### Assignment:
Starting at the line that contains "View the PSTET", restate each line word for word through the final line of the data, keeping both ends.

### Pixel coordinate grounding data:
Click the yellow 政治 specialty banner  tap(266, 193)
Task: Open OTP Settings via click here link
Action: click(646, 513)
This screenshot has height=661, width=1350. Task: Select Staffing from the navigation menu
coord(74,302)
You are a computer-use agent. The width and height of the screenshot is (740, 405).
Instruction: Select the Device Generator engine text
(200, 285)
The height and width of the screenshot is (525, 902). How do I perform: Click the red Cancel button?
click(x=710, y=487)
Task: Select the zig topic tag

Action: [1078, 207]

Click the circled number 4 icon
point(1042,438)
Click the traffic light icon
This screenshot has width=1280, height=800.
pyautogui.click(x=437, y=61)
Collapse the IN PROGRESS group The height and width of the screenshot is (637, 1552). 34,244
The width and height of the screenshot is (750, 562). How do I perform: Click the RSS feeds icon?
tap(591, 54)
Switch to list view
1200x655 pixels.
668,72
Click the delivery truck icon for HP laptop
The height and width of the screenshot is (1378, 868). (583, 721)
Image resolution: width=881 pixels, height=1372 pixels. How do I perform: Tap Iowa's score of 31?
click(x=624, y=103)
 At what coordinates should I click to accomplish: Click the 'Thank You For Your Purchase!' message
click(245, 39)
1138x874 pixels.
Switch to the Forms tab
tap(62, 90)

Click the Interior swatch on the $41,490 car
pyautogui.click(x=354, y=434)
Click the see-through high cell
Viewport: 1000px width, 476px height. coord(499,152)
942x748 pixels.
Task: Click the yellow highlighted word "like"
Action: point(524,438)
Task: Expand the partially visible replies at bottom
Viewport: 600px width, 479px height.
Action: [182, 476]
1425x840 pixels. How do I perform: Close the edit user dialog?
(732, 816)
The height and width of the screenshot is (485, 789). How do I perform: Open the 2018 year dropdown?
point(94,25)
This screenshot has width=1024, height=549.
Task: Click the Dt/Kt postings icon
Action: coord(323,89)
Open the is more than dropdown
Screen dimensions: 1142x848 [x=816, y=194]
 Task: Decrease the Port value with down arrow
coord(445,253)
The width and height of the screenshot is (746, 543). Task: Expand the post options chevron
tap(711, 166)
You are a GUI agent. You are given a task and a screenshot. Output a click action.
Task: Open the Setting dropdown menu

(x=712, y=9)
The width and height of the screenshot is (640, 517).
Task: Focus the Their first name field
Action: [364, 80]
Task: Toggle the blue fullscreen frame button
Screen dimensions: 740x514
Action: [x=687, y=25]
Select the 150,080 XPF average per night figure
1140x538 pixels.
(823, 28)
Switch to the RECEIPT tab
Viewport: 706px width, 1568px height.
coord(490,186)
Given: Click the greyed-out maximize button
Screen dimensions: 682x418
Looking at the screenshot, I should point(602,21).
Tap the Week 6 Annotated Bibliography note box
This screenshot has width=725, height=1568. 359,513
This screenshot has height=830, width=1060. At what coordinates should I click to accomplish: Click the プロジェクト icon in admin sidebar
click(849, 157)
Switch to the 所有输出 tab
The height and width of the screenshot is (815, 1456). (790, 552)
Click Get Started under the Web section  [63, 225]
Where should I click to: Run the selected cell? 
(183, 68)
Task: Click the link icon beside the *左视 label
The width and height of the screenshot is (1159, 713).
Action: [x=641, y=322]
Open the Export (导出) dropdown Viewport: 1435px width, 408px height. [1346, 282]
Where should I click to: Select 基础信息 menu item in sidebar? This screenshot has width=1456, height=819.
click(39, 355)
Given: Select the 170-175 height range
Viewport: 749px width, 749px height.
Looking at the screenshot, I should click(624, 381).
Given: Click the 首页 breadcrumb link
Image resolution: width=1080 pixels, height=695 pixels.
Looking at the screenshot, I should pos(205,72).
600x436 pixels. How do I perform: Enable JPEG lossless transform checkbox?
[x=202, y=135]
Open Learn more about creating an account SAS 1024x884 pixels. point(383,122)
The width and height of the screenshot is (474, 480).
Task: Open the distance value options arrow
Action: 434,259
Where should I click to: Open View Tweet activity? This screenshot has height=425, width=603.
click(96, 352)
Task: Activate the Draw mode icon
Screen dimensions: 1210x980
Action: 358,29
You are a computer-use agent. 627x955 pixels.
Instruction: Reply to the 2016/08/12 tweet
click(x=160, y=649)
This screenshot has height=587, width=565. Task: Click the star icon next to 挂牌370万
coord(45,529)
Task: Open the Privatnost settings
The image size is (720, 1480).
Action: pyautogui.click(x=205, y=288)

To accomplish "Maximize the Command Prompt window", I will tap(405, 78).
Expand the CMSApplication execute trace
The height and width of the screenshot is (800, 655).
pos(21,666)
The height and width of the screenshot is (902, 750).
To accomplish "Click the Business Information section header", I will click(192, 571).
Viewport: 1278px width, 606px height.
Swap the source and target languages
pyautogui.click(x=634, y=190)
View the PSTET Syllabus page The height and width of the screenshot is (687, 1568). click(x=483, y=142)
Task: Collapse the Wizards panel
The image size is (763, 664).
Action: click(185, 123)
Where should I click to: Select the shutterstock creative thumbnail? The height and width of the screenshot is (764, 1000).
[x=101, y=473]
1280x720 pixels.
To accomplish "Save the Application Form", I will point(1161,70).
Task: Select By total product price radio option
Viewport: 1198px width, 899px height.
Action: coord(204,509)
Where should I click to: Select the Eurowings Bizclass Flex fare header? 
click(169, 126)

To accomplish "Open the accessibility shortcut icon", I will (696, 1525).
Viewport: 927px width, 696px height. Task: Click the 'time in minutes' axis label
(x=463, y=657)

### Task output:
View the PSTET Syllabus page The height and width of the screenshot is (687, 1568). click(x=483, y=142)
Task: Collapse the Wizards panel
The image size is (763, 664).
Action: click(185, 123)
Where should I click to: Select the shutterstock creative thumbnail? The height and width of the screenshot is (764, 1000).
[x=101, y=473]
1280x720 pixels.
To accomplish "Save the Application Form", I will point(1161,70).
Task: Select By total product price radio option
Viewport: 1198px width, 899px height.
Action: coord(204,509)
Where should I click to: Select the Eurowings Bizclass Flex fare header? 
click(169, 126)

To accomplish "Open the accessibility shortcut icon", I will (696, 1525).
Viewport: 927px width, 696px height. Task: Click the 'time in minutes' axis label
(x=463, y=657)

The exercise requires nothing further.